Et le 10 septembre 2006, à Münich

L'Eglise catholique en Allemagne fait preuve de grandeur dans ses activités sociales, et sa disponibilité à aider partout où cela apparaît nécessaire. Au cours de leur visite "ad limina", les Evêques, et ces derniers temps ceux d'Afrique, me parlent toujours à nouveau avec gratitude de la générosité des catholiques allemands, et me chargent de me faire l'interprète de leur gratitude - c'est ce que je voudrais faire à présent publiquement.
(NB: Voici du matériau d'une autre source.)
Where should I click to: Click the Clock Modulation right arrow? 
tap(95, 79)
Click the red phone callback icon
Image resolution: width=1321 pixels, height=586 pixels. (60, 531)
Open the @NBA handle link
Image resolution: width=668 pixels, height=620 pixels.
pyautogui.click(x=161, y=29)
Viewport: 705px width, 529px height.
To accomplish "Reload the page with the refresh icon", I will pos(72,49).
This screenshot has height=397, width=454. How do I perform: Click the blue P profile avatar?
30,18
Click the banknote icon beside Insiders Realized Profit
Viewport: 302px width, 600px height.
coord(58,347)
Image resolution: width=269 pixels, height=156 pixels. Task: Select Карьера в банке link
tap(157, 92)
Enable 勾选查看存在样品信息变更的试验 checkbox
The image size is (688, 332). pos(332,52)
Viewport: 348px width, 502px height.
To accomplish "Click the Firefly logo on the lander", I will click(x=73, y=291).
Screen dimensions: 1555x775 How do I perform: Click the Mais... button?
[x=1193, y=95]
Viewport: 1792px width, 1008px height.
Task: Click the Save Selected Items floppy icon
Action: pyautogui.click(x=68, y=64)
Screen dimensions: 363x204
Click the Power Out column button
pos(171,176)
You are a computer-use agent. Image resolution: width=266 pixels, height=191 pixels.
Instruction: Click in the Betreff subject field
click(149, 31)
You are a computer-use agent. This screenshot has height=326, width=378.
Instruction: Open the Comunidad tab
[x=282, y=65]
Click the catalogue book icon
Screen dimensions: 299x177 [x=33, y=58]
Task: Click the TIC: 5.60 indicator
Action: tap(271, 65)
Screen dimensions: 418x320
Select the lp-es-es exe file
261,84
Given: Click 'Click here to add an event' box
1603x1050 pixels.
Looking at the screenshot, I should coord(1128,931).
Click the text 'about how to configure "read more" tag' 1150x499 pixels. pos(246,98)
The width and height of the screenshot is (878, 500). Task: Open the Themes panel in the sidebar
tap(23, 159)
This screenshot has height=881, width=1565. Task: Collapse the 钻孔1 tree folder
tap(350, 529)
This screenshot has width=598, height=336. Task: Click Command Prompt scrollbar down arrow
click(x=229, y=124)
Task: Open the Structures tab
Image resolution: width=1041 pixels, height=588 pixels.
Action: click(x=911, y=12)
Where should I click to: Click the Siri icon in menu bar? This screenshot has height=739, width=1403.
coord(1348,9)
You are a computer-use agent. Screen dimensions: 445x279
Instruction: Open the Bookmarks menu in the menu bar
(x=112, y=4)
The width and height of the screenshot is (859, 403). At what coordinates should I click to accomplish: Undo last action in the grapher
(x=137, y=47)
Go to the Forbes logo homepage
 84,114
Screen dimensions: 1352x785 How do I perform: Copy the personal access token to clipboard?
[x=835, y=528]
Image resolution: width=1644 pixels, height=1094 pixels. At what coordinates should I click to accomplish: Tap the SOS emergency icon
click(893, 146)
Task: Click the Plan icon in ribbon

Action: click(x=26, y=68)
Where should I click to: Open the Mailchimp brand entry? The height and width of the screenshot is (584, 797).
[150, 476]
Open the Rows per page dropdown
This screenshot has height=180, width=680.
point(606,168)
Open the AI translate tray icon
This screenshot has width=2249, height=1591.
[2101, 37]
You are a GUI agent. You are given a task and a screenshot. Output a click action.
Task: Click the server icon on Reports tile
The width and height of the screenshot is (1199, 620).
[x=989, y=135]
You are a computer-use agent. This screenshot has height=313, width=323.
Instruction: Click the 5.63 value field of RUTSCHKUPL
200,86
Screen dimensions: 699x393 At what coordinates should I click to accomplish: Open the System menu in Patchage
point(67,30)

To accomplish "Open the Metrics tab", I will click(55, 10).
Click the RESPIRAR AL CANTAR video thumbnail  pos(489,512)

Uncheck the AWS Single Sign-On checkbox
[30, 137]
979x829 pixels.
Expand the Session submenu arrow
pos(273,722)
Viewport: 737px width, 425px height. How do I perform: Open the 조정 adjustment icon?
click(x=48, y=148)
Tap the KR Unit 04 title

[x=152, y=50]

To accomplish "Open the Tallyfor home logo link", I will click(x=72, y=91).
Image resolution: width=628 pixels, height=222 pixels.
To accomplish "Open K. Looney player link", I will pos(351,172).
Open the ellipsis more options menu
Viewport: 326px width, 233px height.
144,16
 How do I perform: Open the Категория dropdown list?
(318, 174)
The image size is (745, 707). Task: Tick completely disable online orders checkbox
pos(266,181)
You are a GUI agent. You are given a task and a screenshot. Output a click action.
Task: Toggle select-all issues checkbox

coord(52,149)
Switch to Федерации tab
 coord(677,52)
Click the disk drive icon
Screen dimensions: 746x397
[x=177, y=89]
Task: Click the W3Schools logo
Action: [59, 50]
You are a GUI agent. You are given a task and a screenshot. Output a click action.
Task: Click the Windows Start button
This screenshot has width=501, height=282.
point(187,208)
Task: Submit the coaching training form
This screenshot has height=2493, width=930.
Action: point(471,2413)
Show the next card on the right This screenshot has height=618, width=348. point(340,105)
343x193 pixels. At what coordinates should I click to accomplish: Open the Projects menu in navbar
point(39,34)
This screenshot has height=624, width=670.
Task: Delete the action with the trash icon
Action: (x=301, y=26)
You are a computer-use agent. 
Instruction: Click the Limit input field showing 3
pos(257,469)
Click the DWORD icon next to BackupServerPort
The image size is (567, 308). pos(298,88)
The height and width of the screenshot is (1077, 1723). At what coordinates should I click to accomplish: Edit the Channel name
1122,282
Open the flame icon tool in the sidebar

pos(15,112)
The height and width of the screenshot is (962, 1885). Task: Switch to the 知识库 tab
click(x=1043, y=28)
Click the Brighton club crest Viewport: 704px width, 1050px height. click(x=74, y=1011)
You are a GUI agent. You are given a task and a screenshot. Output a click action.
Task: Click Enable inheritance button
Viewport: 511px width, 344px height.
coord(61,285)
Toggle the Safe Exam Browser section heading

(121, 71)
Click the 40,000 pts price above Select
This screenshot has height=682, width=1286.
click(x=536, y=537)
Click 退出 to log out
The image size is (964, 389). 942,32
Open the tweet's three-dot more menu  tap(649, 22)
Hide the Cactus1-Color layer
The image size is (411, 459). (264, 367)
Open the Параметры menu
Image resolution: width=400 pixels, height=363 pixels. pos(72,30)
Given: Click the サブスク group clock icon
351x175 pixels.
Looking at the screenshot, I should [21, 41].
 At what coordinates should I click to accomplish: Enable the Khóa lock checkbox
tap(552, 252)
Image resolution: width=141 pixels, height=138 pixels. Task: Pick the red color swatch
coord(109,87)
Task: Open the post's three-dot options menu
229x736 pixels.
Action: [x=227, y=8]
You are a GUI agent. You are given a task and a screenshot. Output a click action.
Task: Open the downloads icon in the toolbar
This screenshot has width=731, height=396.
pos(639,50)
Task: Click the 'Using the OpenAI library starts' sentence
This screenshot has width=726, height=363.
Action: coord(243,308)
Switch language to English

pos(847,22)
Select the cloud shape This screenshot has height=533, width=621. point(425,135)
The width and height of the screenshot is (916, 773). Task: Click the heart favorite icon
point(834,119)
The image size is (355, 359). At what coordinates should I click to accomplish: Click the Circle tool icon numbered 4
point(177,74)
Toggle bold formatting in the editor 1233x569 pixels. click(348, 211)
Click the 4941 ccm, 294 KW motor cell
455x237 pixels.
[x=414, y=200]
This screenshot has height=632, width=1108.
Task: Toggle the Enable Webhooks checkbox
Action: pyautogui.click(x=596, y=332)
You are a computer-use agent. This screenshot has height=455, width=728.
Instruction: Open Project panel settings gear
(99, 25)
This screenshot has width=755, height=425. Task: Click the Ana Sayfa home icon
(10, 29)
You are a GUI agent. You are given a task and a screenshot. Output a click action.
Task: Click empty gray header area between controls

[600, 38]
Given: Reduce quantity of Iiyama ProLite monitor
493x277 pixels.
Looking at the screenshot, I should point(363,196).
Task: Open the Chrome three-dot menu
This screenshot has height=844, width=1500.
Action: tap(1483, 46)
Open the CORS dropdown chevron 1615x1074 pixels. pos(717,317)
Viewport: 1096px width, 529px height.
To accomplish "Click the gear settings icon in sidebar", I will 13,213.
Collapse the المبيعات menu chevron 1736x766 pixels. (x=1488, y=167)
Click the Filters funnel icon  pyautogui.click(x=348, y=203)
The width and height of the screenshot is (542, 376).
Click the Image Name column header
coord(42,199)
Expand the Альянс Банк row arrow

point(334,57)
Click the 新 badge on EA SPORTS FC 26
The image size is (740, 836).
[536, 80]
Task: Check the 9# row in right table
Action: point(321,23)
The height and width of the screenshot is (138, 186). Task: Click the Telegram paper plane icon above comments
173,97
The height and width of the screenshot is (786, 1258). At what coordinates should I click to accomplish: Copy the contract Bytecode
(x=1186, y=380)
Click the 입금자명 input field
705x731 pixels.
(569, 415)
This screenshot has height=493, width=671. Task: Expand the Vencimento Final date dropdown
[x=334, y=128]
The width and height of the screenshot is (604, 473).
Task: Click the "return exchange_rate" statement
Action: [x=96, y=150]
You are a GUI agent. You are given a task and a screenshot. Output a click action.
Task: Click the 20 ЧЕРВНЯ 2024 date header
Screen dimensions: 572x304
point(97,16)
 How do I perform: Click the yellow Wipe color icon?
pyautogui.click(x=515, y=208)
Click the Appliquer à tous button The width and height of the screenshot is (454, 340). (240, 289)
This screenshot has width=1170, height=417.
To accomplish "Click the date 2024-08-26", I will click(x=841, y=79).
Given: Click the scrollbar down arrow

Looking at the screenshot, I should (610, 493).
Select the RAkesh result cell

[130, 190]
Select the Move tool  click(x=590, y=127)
Même les Evêques des Pays baltes, venus avant les vacances, m'ont parlé de la façon dont les catholiques allemands les ont aidés de façon grandiose dans la reconstruction de leurs églises gravement détériorées à cause des décennies de domination communiste. Parfois, toutefois, certains Evêques africains me disent: "Si je présente en Allemagne des projets sociaux, je trouve immédiatement les portes ouvertes. Mais si je viens avec un projet d'évangélisation, je me heurte plutôt à des réserves". Il existe à l'évidence chez certains l'idée que les projets sociaux doivent être promus avec la plus grande urgence, tandis que les affaires qui concernent Dieu ou même la foi catholique, sont des choses plutôt particulières et moins prioritaires. Toutefois, l'expérience de ces Evêques est précisément que l'évangélisation doit avoir la priorité, que le Dieu de Jésus Christ doit être connu, cru et aimé, doit convertir les coeurs, afin que les affaires sociales puissent elles aussi progresser pour que commence la réconciliation, afin que - par exemple - le SIDA puisse être combattu en affrontant véritablement ses causes profondes et en soignant les malades avec toute l'attention et l'amour qui leur sont dus. Le fait social et l'Evangile sont tout simplement indissociables. Là où nous n'apportons aux hommes que des connaissances, le savoir-faire, des capacités techniques et des instruments, nous apportons trop peu.